- Born: Dorothy Muriel Turner Crawford 21 March 1911 Fitzroy, Victoria, Australia
- Died: 2 September 1988 (aged 77) Camberwell, Victoria, Australia
- Other names: Dorothy Balderson; Dorothy Strong; Dorothy Smith;
- Education: Albert Street Conservatorium
- Occupations: Actress, announcer, radio and television producer
- Years active: 1930s–1978
- Known for: Co-founder of Crawford Productions
- Spouse(s): Maxwell James Balderson ​ ​(m. 1931; div. 1944)​ Roland Denniston Strong ​ ​(m. 1948; div. 1968)​
- Children: 1
- Family: Hector Crawford (brother)
- Awards: AWGIE Awards, Victorian Honour Roll of Women

= Dorothy Crawford =

Australian broadcaster (1911–1988)

Dorothy Muriel Turner Crawford (21 March 1911 – 2 September 1988), also known as Dorothy Balderson, Dorothy Strong, and Dorothy Smith, was an Australian actress and announcer, as well as a producer in radio and television, who, with her brother Hector Crawford, co-founded the important Australian broadcasting production company Crawford Productions.

==Early life==
Crawford was born on 21 March 1911 at Fitzroy, Melbourne. Her father was a travelling salesperson and her mother was a musician, singer (contralto) and organist. Crawford's younger brother, Hector William Crawford (1913–1991), would also pursue a career in broadcasting.

Crawford won a scholarship to the Albert Street Conservatorium located in East Melbourne, where she was to study voice and piano.

==Career==
Crawford began to win roles in radio dramas. In 1939 she was cast in the title role in 'Little Audrey', a live comedy series on the radio station 3UZ. Although aged 28, Crawford played the role of a young and naughty child.

Crawford became one of the Australian Broadcasting Corporation's first three female announcers in Victoria in March 1942, though she had to keep secret her 1931 marriage and the birth of her child because of the ABC's policy not to employ married women.

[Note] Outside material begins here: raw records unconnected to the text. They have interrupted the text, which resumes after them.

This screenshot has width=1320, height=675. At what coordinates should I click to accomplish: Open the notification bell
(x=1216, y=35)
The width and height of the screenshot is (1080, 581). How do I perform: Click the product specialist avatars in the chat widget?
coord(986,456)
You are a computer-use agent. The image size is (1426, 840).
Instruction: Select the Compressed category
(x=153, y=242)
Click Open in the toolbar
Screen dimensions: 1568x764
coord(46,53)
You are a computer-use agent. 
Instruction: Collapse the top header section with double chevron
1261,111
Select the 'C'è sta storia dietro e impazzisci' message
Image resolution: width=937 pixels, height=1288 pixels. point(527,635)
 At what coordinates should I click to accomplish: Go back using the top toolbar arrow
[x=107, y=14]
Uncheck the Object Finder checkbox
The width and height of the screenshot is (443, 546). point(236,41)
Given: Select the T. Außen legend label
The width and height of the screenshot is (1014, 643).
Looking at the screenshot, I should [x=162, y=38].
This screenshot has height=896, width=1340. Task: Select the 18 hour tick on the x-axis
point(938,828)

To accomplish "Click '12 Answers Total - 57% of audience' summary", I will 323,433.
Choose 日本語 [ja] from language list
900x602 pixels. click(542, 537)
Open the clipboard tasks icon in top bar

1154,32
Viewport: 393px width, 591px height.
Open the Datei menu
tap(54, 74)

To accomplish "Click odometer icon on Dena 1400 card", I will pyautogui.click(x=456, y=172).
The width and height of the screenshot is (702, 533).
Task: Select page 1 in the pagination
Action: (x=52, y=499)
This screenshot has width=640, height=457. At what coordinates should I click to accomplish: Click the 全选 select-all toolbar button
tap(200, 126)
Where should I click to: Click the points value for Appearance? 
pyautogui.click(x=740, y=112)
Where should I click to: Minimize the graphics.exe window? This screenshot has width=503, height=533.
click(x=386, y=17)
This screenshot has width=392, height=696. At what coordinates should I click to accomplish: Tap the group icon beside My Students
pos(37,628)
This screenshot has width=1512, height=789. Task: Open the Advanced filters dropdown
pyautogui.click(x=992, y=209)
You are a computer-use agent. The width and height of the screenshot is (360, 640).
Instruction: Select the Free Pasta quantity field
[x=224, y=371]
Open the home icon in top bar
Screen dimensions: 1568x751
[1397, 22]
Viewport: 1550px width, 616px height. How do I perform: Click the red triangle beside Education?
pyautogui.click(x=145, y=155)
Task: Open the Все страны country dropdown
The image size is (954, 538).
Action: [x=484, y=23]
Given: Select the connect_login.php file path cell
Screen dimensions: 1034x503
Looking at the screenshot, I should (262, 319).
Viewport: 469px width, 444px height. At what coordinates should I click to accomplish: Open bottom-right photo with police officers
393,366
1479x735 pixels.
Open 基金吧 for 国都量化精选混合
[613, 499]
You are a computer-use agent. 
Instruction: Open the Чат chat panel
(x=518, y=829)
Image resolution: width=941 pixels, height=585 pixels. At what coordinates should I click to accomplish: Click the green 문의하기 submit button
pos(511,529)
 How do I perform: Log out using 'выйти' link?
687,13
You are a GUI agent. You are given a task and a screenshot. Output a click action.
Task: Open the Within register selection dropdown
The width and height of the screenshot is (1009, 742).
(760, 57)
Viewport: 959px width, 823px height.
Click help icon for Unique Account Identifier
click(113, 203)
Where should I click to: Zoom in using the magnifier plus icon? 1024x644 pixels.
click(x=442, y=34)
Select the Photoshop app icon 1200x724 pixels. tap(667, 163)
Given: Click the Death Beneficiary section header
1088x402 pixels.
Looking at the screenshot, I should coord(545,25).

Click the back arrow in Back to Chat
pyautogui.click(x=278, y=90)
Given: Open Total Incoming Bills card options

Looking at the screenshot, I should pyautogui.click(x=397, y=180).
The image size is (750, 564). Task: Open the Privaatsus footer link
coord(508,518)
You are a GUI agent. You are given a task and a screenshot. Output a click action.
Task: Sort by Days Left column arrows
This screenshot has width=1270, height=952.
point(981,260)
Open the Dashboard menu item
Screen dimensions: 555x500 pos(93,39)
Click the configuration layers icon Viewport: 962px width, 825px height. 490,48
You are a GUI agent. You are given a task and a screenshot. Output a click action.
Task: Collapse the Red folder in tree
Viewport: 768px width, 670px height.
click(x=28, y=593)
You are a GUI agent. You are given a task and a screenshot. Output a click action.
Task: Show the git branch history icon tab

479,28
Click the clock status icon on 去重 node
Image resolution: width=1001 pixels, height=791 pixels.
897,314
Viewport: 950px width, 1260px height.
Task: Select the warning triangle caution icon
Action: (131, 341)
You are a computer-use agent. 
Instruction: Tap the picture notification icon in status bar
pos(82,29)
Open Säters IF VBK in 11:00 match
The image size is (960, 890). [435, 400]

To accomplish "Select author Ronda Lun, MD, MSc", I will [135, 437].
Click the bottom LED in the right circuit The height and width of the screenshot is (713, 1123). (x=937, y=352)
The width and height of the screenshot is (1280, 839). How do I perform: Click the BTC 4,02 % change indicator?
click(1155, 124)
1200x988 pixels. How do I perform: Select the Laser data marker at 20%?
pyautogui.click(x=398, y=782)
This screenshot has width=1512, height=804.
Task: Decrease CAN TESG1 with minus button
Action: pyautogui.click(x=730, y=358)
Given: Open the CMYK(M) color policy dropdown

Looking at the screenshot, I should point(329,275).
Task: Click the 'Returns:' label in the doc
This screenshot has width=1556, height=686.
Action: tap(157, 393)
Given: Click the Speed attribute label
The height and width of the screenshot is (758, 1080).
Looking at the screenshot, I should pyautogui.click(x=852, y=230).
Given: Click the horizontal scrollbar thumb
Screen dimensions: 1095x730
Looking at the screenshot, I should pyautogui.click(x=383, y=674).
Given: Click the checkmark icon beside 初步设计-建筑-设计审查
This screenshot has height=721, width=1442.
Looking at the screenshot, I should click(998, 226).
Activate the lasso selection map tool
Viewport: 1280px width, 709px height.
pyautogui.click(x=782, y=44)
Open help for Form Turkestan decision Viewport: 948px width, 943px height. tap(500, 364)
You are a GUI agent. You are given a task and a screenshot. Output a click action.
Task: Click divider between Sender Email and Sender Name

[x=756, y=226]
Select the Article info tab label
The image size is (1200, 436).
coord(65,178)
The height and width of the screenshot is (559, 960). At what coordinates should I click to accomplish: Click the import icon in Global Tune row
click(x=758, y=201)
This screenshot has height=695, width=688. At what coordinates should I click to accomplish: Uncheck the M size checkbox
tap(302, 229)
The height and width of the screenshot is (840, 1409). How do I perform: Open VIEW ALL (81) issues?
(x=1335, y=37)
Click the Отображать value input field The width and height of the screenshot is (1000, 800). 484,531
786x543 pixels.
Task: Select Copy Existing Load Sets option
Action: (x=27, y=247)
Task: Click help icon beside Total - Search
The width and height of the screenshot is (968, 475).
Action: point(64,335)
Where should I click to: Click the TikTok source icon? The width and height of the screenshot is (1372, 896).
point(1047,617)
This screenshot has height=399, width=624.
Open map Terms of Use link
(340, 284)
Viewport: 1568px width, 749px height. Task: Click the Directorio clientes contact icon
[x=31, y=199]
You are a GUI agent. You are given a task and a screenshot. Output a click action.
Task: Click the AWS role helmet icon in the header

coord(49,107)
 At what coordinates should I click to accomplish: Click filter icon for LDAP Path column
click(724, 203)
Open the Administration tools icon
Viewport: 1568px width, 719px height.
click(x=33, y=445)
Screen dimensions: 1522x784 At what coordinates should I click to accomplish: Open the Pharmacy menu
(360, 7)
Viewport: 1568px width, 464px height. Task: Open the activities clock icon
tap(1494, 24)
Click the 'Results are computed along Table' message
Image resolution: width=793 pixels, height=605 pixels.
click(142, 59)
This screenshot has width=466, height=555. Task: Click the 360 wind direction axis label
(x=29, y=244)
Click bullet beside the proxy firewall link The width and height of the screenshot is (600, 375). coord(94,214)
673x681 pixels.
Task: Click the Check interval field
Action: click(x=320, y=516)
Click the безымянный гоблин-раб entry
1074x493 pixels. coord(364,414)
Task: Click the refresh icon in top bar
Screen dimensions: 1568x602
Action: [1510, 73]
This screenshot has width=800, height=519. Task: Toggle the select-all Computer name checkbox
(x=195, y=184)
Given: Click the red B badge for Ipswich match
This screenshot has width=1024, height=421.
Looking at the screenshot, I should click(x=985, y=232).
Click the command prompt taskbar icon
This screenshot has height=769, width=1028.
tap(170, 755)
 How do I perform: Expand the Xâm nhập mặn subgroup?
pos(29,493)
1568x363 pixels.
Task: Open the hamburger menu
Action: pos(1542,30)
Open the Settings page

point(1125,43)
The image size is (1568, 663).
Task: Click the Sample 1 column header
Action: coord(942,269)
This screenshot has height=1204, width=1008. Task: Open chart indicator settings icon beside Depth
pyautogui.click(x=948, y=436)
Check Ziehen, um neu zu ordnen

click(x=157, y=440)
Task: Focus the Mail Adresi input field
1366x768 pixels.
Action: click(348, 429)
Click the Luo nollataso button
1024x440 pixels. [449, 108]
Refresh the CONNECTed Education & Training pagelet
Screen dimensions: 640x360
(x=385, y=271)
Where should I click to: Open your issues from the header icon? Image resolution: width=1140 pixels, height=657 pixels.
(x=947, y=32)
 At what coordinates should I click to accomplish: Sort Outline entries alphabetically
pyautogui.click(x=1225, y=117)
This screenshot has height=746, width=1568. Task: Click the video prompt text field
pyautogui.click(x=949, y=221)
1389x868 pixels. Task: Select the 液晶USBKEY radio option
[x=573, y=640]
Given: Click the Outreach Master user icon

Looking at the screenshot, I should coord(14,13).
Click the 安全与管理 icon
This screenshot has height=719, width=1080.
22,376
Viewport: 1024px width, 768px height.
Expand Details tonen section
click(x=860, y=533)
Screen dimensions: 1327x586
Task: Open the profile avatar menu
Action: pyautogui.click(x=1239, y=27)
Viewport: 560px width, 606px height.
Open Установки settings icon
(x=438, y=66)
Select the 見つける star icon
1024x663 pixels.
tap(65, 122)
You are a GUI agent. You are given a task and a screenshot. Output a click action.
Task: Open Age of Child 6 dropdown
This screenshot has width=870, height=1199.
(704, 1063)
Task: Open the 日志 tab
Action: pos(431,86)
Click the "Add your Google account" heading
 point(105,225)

Dorothy and Hector founded Crawford Productions Pty Ltd (initially called Hector Crawford Productions) in 1945. Dorothy's role for the company was largely around production matters including script-editing, casting and producing each script. She served as producer on numerous radio series including a dramatisation of the life of Dame Nellie Melba, which was broadcast in 1946 and featured the soprano Glenda Raymond. The siblings subsidised their productions with The Crawford School of Broadcasting, which taught skills for working in radio, from the 1940s. Noel Ferrier recounts attending the school when he was about 17 or 18 to become a radio actor.

In 1954, Dorothy Crawford founded the Crawford TV Workshop, a school aimed at teaching young people skills for developing careers in television, a medium set to be introduced to Australian airwaves in 1956. A 1956 advertisement in The Argus reads:

Television.

Wonderful opportunities will be offering for people with ability who are trained and ready to take their place in Television and Radio. The Crawford TV Workshop gives expert tuition in TV Acting, Announcing, Writing, Ballet and Radio Acting in their Television Studio, elaborately equipped with television camera unit, sound stages, movie cameras, projectors, tape recorders &c. Write or Call for a Free Booklet. Crawford TV Workshop. 14 Little Collins Street. Telephone MF4911.

The Crawford TV Workshop ran until 1966.

Crawford prepared for the new age of television by conducting a study tour overseas in mid-1956. Crawford Productions began with the creation of quiz shows and game shows, including Wedding Day (1956) which began on Melbourne's HSV 7 station within two weeks of the station's commencement. The transition to television was risky, and Hector and Dorothy went without salaries for a year.

It was drama for which Crawford Productions was to become best known. Dorothy Crawford was executive producer and involved in the creation and production of significant pieces of Australian television history such as Homicide, Division 4, Matlock Police, All the Rivers Run, Cop Shop, and The Sullivans.

==Personal life ==
She married, in East St. Kilda in 1931, Maxwell James Balderson. They had a son Ian Crawford, who joined Crawford Productions in about 1953 in the music and sound effects department.

The press announced that she married Donald Ingram Smith in 1945, although they were not actually married; they had been close friends since 1942. On 23 December, she married radio producer Roland Denniston Strong, with Congregational forms; they had no children, and divorced some 20 years later in 1968.

Crawford developed early signs of Parkinson's disease in the 1960s.

==Honours ==
The Australian Writers' Guild honoured her with a special AWGIE Award for encouraging Australian writers in 1973.

In 2004, Dorothy Crawford was added to the Victorian Honour Roll of Women.

==Later life, death and legacy==
Crawford retired in 1978.

From 1986, the Australian Writers' Guild presented an annual Dorothy Crawford Award for outstanding contribution to the profession.

Crawford died on 2 September 1988 at Camberwell, Melbourne.